For the interval $$(-2, 0)$$: $$g(x)$$ is decreasing and negative. When a negative denominator decreases (becomes more negative), the value of the fraction $$\frac{1}{g(x)}$$ increases (becomes less negative, closer to zero). For instance, if $$g(x)$$ changes from $$-1.75$$ to $$-3.75$$, then $$\frac{1}{g(x)}$$ changes from $$\frac{1}{-1.75} \approx -0.57$$ to $$\frac{1}{-3.75} \approx -0.27$$, which is an increase. Thus, $$f(x)$$ is increasing on $$(-2, 0)$$.

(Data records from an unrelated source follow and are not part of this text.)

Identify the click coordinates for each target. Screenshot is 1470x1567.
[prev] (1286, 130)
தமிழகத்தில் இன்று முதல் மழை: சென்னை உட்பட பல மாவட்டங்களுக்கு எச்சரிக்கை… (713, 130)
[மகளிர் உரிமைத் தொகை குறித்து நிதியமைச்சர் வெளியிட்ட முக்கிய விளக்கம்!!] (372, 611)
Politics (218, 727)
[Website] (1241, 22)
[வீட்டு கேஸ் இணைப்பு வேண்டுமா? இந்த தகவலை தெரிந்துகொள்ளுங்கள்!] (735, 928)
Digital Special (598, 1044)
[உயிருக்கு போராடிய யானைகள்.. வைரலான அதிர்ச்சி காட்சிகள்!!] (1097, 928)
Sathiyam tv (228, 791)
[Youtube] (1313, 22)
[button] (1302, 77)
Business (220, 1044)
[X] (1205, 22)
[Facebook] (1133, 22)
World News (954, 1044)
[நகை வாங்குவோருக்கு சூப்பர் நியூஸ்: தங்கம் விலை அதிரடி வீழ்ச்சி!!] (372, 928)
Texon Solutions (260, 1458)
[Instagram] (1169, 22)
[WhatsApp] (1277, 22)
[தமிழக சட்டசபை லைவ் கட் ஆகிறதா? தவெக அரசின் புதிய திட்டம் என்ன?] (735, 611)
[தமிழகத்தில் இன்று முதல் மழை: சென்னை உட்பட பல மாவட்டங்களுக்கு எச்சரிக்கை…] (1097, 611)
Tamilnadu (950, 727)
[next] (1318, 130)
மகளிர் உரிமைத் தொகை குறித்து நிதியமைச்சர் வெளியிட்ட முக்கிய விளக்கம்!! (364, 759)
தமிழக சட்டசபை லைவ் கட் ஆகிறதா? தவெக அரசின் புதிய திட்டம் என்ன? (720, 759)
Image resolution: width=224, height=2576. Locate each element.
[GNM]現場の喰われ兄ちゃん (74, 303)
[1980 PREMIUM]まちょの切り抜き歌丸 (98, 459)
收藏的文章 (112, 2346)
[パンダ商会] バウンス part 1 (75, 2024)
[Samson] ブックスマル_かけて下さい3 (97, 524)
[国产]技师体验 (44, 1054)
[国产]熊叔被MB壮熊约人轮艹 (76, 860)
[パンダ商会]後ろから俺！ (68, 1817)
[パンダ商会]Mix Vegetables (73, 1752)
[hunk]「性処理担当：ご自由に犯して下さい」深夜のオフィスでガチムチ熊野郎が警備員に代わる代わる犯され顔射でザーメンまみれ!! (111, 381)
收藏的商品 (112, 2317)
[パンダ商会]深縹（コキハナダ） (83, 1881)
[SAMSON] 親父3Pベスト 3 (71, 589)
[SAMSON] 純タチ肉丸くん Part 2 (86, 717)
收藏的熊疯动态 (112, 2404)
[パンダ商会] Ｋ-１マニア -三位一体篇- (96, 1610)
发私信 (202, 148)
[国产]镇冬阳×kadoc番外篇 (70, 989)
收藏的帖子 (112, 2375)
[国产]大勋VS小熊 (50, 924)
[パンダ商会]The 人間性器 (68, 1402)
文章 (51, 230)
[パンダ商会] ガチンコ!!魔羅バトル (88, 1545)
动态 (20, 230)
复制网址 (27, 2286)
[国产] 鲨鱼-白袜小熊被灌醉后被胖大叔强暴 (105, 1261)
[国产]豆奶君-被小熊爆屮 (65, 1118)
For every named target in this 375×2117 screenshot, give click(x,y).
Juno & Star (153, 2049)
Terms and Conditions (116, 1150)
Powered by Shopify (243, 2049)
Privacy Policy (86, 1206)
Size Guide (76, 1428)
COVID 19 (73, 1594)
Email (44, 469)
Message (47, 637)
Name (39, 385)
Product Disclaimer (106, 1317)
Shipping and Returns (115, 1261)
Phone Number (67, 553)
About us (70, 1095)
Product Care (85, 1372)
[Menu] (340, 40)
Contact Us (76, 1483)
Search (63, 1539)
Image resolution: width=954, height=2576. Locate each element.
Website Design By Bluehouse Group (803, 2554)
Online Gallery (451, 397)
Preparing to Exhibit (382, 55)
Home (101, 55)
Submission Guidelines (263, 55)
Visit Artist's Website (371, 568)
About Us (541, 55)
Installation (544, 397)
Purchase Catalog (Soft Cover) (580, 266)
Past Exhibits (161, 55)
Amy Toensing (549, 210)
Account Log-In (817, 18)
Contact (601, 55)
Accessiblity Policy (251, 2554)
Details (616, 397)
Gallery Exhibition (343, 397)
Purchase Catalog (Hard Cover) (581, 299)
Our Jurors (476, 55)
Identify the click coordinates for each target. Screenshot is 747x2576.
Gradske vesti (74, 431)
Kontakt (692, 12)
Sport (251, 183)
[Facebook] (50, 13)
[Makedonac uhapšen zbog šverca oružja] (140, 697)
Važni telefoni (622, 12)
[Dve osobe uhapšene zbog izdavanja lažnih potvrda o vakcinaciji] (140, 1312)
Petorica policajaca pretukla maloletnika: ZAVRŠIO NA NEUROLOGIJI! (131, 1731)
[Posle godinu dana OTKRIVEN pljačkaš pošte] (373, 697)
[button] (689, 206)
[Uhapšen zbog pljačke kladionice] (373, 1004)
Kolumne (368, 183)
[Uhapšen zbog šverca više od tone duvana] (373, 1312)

For the interval $$(0, 2)$$: $$g(x)$$ is increasing and negative. When a negative denominator increases (becomes less negative, closer to zero from the negative side), the value of the fraction $$\frac{1}{g(x)}$$ decreases (becomes more negative). For instance, if $$g(x)$$ changes from $$-3.75$$ to $$-1.75$$, then $$\frac{1}{g(x)}$$ changes from $$\frac{1}{-3.75} \approx -0.27$$ to $$\frac{1}{-1.75} \approx -0.57$$, which is a decrease. Thus, $$f(x)$$ is decreasing on $$(0, 2)$$.

For the interval $$(2, \infty)$$: $$g(x)$$ is increasing and positive. When a positive denominator increases, the value of the fraction $$\frac{1}{g(x)}$$ decreases. For instance, if $$g(x)$$ changes from $$5$$ to $$12$$, then $$\frac{1}{g(x)}$$ changes from $$\frac{1}{5}=0.2$$ to $$\frac{1}{12} \approx 0.083$$, which is a decrease. Thus, $$f(x)$$ is decreasing on $$(2, \infty)$$.

Based on this analysis, the graph of $$f(x)$$ is decreasing on the intervals $$(0, 2)$$ and $$(2, \infty)$$.